Eine Bargeld-Transaktion ist ein Wertetransfer, der unter Verwendung physischer, gesetzlicher Zahlungsmittel erfolgt, wobei die Transaktionsdaten nicht zwangsläufig durch zentrale Finanzinstitute oder digitale Ledger erfasst werden. Aus der Sicht der IT-Sicherheit stellt Bargeld eine Form der Transaktion dar, die eine inhärente Anonymität bietet, da keine digitalen Metadaten wie IP-Adressen oder Kontonummern im Übertragungsprozess aufgezeichnet werden. Die Integrität wird durch die physische Prüfung der Echtheit der Zahlungsmittel gesichert.
Audit
Die mangelnde automatische Auditierbarkeit von Bargeld-Transaktionen ist ein definierendes Merkmal, welches die Nachverfolgbarkeit für Compliance- oder forensische Zwecke stark limitiert.

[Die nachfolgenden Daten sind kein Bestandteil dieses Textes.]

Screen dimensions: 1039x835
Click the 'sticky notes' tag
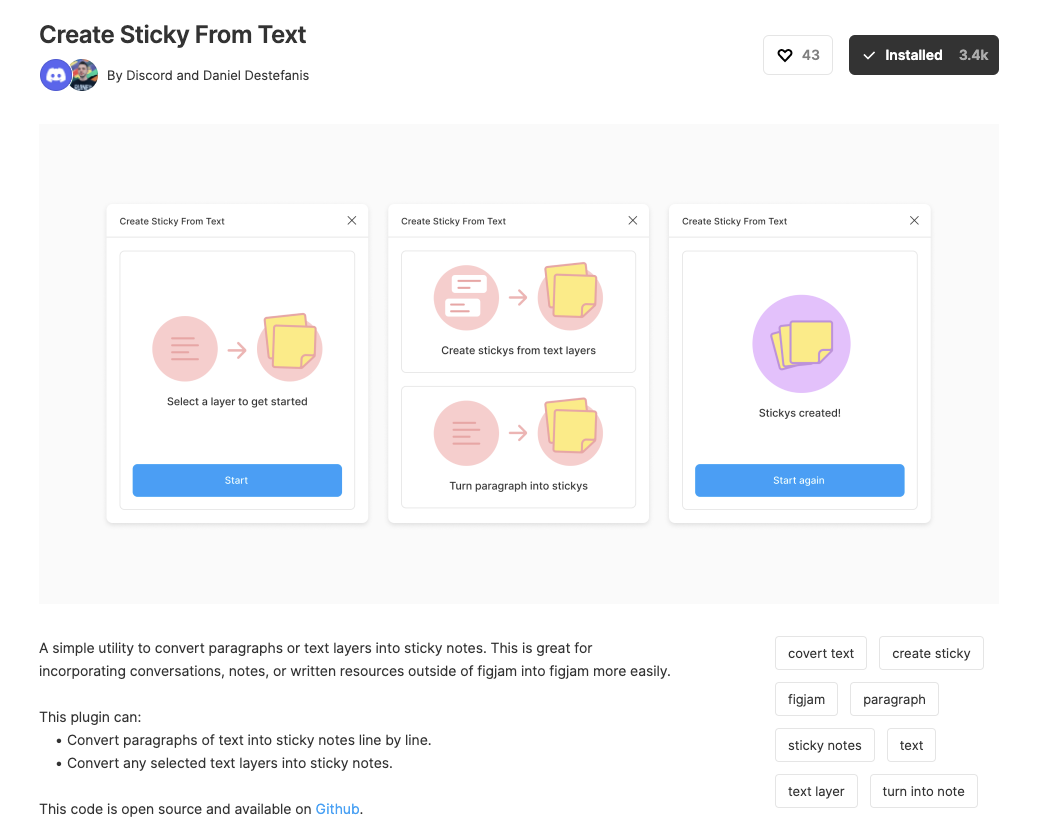(824, 745)
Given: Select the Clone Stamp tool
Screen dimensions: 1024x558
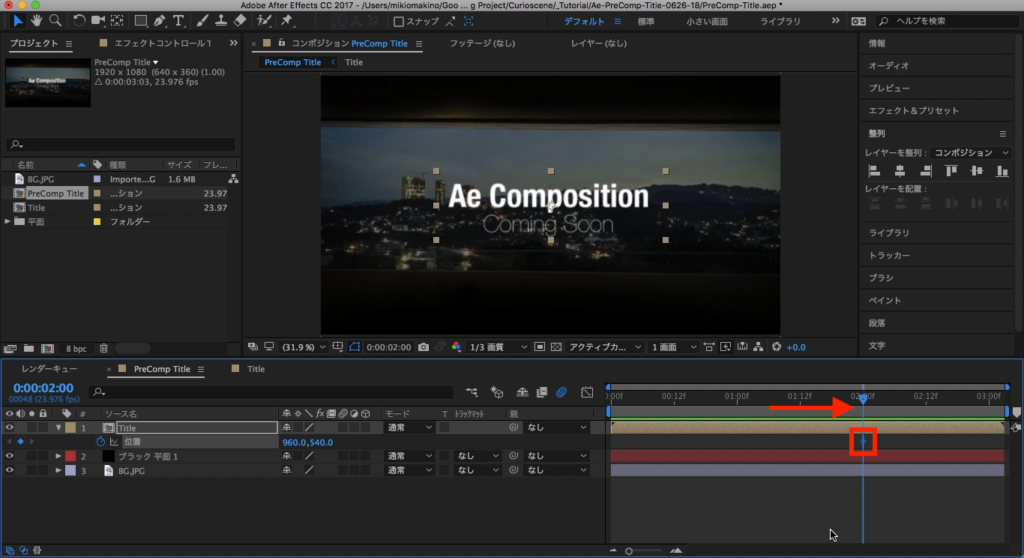Looking at the screenshot, I should 219,20.
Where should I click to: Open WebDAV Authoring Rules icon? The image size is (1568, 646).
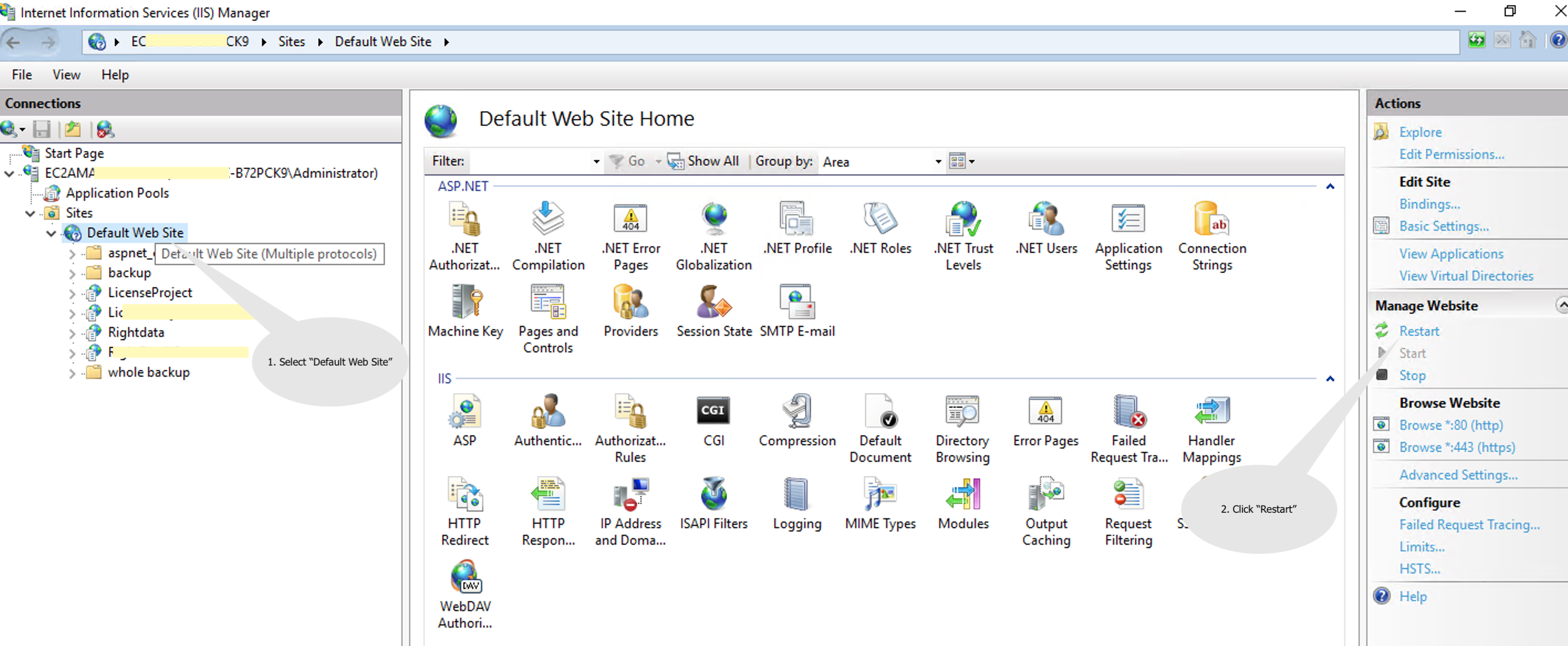click(x=465, y=595)
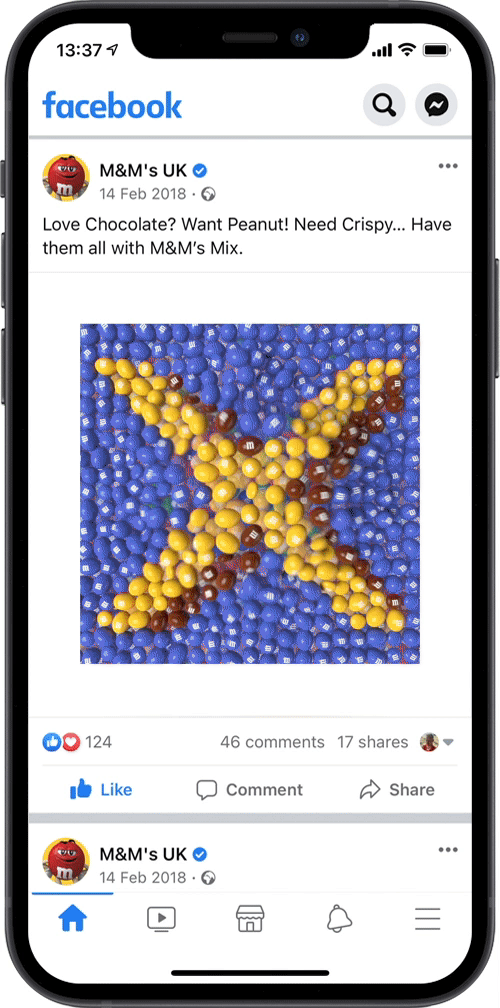Image resolution: width=500 pixels, height=1008 pixels.
Task: Open the M&M's candy mosaic image
Action: [250, 494]
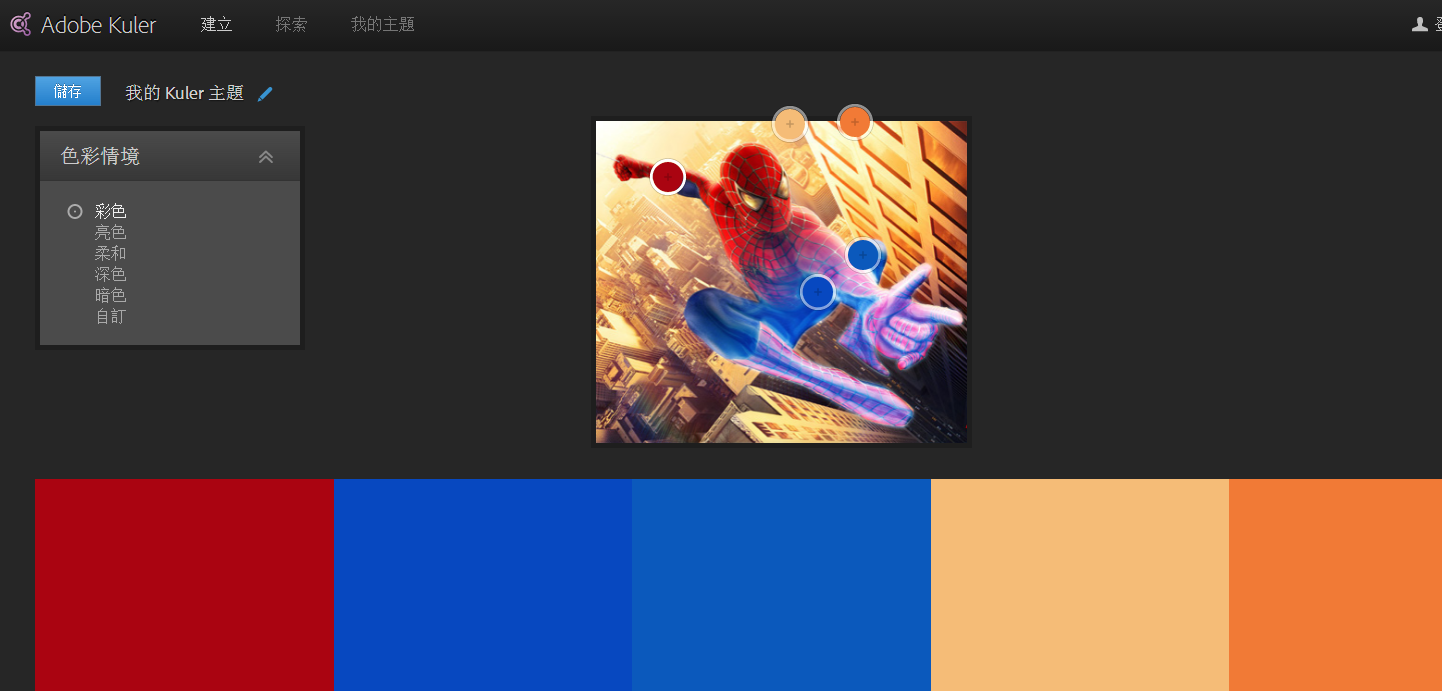Pick the blue marker on Spider-Man's shoulder

[x=863, y=255]
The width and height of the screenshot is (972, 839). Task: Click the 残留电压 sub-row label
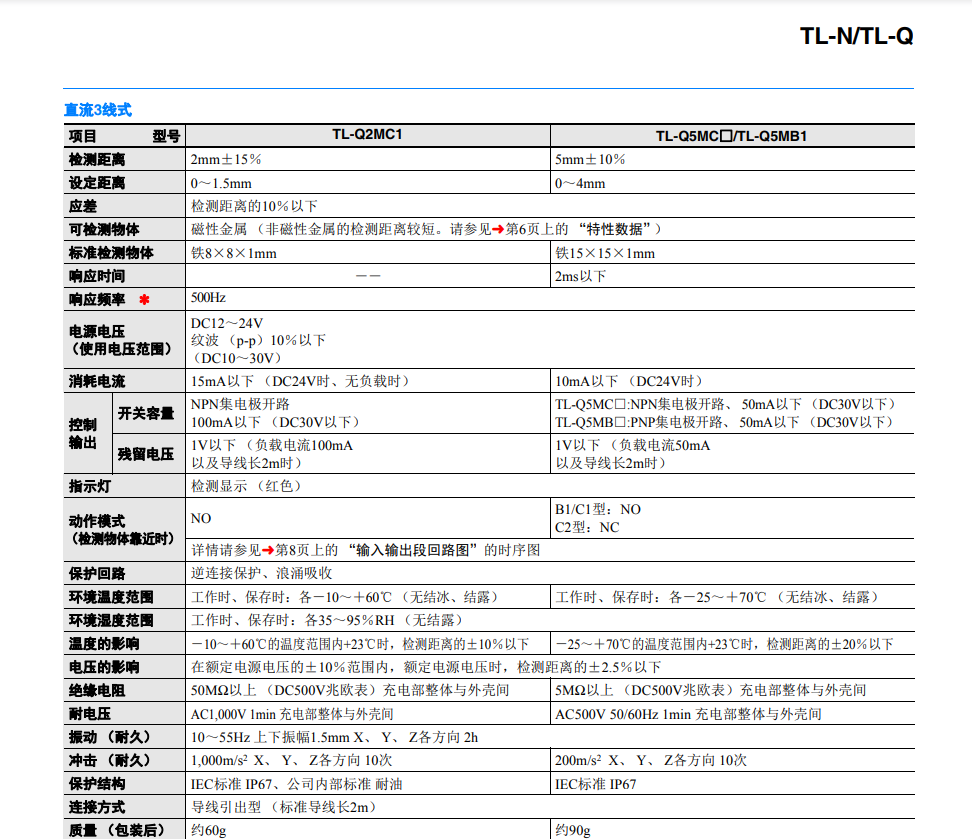coord(146,454)
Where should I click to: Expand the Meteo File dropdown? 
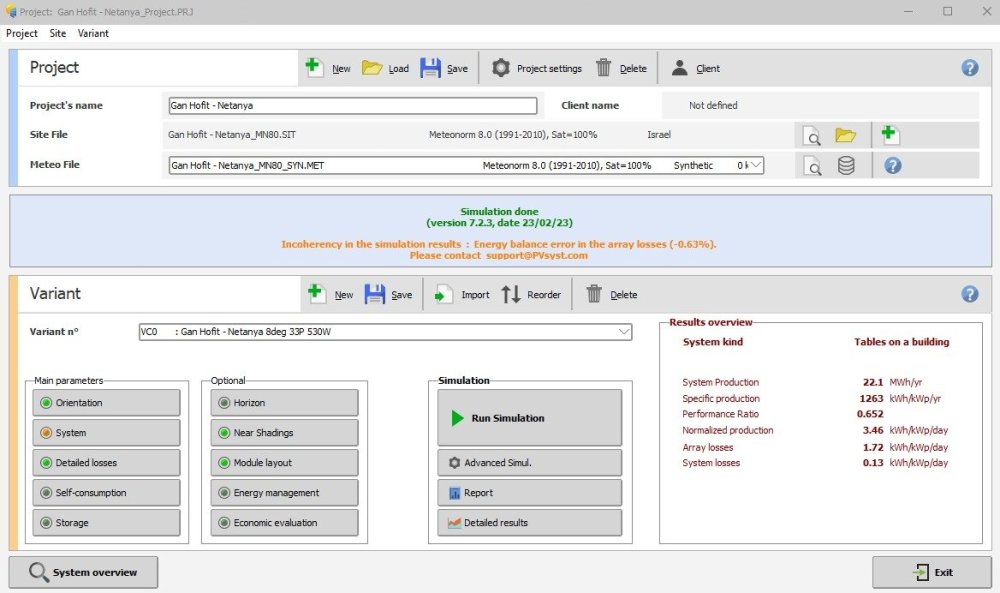[755, 166]

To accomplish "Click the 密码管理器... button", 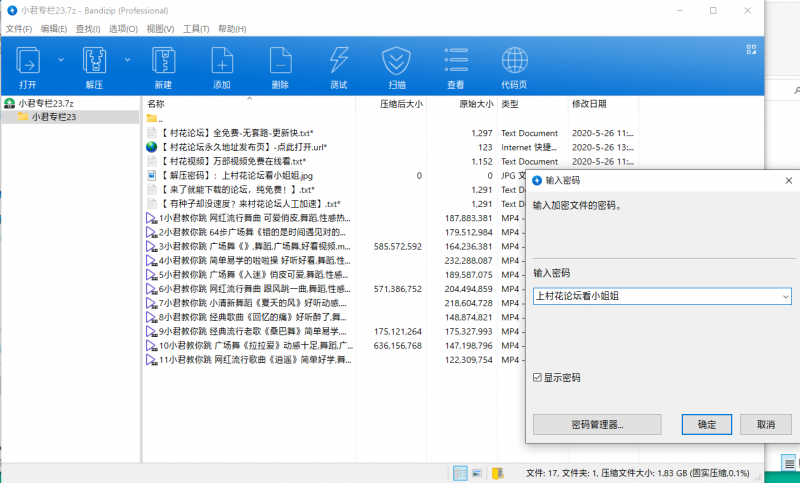I will [597, 424].
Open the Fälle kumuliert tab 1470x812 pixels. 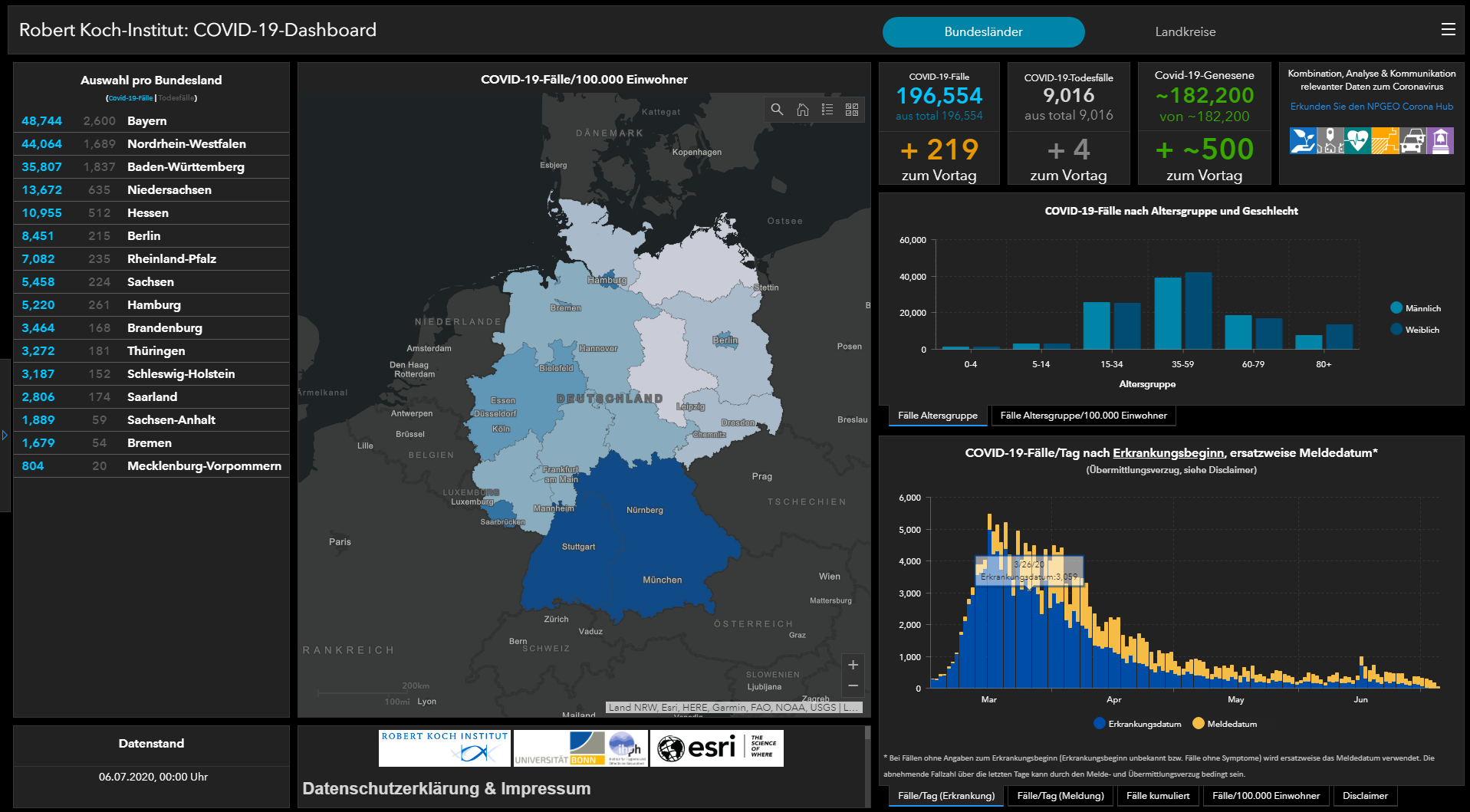click(1157, 796)
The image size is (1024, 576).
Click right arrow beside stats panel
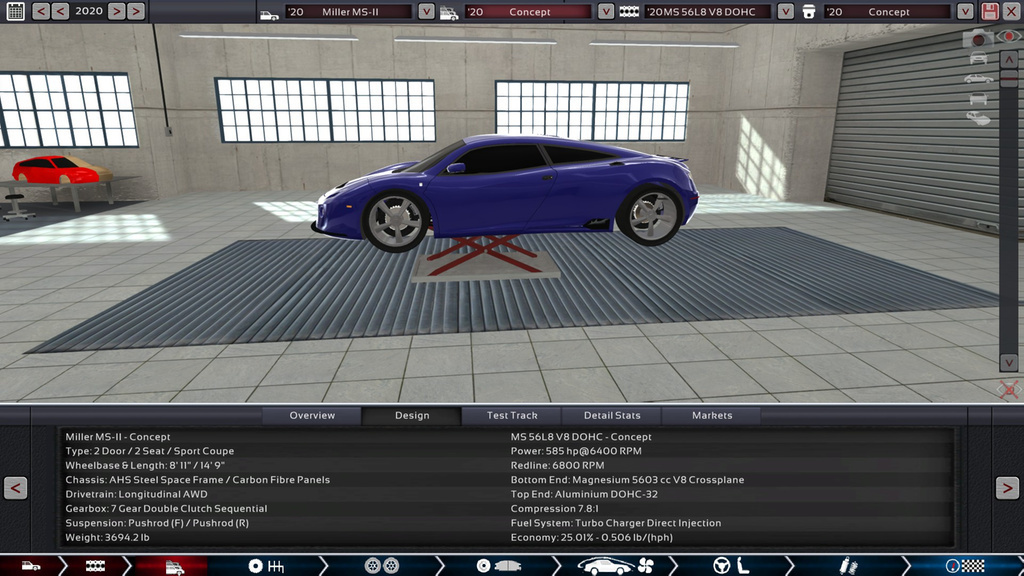[x=1007, y=487]
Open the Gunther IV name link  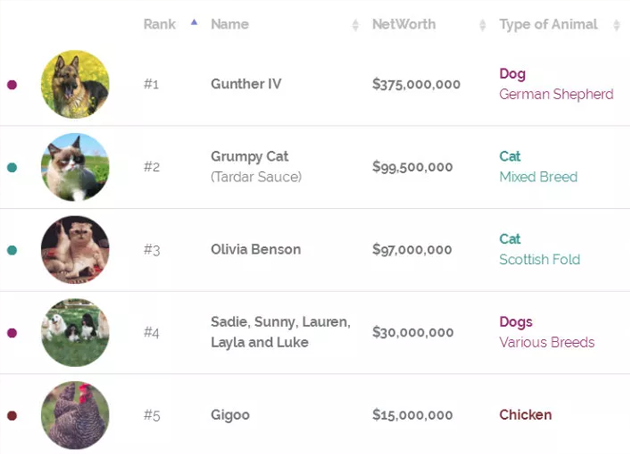point(246,84)
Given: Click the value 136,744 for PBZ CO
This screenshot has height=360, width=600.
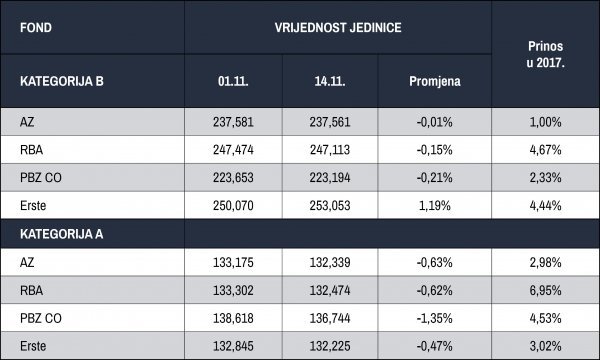Looking at the screenshot, I should (x=330, y=318).
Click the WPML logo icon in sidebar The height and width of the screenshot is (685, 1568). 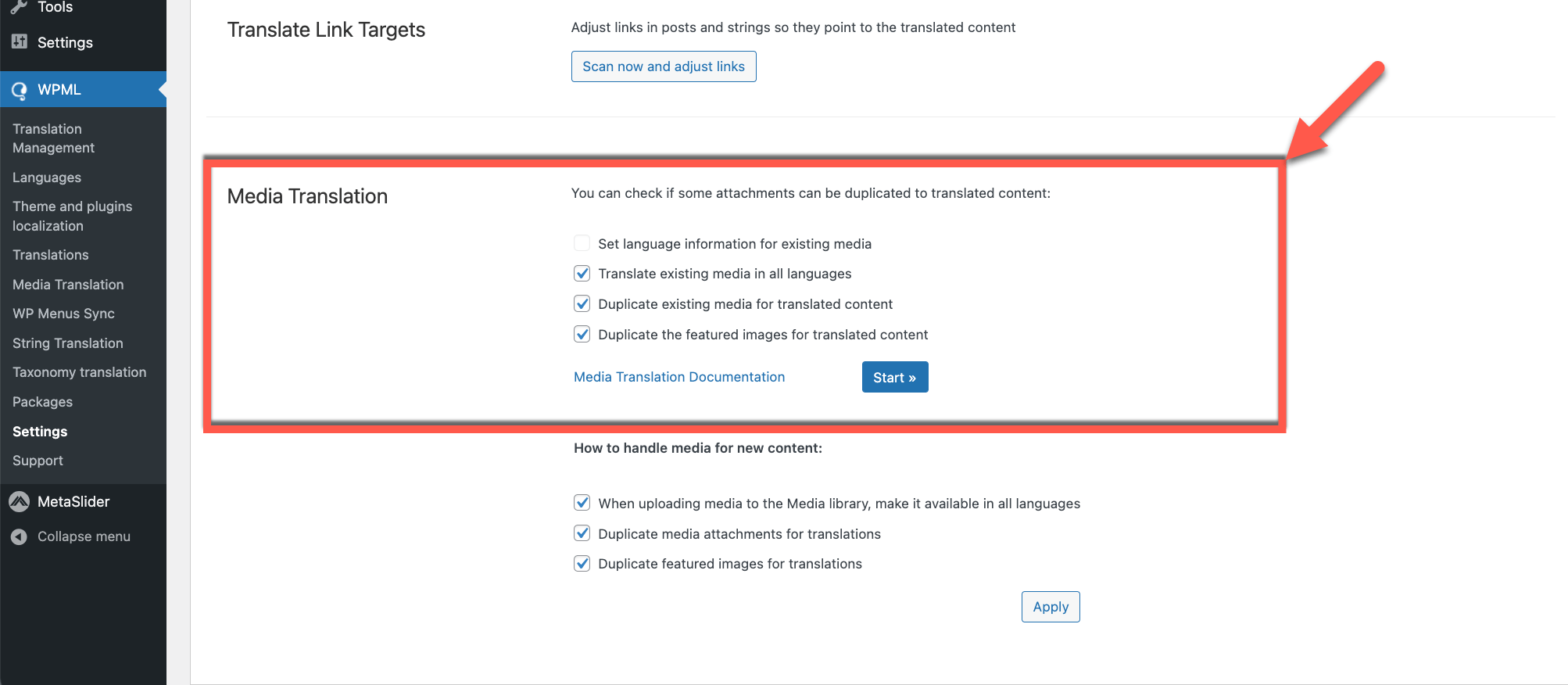tap(20, 90)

Systeme, die Bargeld simulieren oder damit interagieren, müssen dies durch entsprechende Protokolle adressieren.
Einlösung
Die Einlösung im digitalen Ökosystem erfordert oft einen Konvertierungspunkt, beispielsweise einen Automaten oder einen Kassenterminal, dessen Datenprotokollierung eine potenzielle Schwachstelle für die Aufhebung der Anonymität darstellt. Die Sicherheit des Terminals ist daher kritisch.
Etymologie
Der Begriff beschreibt den Austausch von Gütern oder Dienstleistungen gegen physisches Zahlungsmittel, das Bargeld, als Transaktion.